All’inizio perquisizioni, poi domande assurde: se fossimo maestri, se fossimo mai stati in Israele, perché eravamo lì. Poi un giudice, un traduttore, a volte un avvocato. Ma i traduttori non erano nella lingua richiesta, e l’avvocato non sempre ti veniva assegnato”.

Agli attivisti è stato chiesto di firmare due documenti: “Il primo dichiarava che eravamo entrati illegalmente in Israele - una menzogna, perché ci hanno sequestrati in acque internazionali. Quello non andava firmato. Il secondo chiedeva il rimpatrio volontario: io inizialmente non ho firmato, poi la console ci ha consigliato di farlo. Non ho avuto modo di completare la firma, ma sono contento di aver resistito: restare lì significava aumentare la pressione da terra, restare solidali con i compagni”.

Durante la detenzione, molti attivisti hanno intrapreso scioperi della fame e della setein solidarietà ai prigionieri palestinesi, per chiedere la fine del genocidio e dell’apartheid”.
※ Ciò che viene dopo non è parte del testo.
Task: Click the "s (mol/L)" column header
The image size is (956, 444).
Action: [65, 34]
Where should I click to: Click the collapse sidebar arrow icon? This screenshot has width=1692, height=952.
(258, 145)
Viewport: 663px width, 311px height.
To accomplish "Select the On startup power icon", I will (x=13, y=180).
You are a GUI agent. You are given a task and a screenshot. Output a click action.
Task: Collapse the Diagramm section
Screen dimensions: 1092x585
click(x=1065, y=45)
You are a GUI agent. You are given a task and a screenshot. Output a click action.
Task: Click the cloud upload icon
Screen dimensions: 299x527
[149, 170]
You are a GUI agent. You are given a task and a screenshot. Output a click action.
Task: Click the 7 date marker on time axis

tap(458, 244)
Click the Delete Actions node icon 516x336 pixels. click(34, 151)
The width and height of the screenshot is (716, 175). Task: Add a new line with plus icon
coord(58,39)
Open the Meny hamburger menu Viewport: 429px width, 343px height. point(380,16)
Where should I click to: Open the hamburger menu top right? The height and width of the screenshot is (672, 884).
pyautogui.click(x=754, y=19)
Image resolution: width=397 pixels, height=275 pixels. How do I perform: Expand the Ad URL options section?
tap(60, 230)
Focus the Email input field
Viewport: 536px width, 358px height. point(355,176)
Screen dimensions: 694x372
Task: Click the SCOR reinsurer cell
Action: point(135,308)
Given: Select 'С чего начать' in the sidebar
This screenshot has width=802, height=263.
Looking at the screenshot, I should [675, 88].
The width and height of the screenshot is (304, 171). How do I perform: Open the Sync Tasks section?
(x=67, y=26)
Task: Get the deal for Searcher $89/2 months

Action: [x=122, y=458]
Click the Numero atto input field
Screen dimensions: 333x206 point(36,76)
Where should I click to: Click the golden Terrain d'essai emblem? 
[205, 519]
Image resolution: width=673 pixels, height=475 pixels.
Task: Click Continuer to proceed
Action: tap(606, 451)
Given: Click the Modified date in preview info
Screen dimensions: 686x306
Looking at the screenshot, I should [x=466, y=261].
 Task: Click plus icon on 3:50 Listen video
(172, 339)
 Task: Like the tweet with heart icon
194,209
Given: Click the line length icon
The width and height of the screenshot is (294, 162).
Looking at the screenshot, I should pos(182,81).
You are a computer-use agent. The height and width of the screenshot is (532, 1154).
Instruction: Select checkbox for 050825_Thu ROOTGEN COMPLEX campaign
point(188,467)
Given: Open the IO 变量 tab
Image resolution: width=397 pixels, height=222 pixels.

Critico poi il giudizio sul ruolo delle istituzioni italiane.

Lo Stato italiano non ha fatto nulla per noi, se non cercare di sabotarci. Con l’accordo di Cipro ci volevano far consegnare gli aiuti a un ente ecclesiastico con il consenso di Israele. È come dire al carnefice di dare la carota dopo aver usato il bastone: un’assurdità”.

“Ho visto il console quindici minuti in quattro giorni - aggiunge - e non mi sembra che abbia fatto molto. Lo Stato italiano continua a essere complice del genocidio: ogni giorno vengono bombardate case, scuole, ospedali, e Roma resta in silenzio”.

Nonostante la violenza subita, Queirolo Palmas non esita a confermare la propria scelta: “Sì, rifarei tutto. Lo scopo della flottiglia era sfondare il blocco marittimo illegale che Israele impone dal 2008 alla popolazione di Gaza. Non era una provocazione: era un atto di solidarietà e di giustizia”.

Nel suo racconto, il momento del rimpatrio coincide con la consapevolezza che la battaglia continua anche da qui: “Quando ho capito che mi stavano per trasferire in Grecia ho provato sollievo, significava tornare a casa, riabbracciare i miei cari e continuare la lotta politica da terra. È la parte più importante: continuare qua quello che è stato iniziato là”.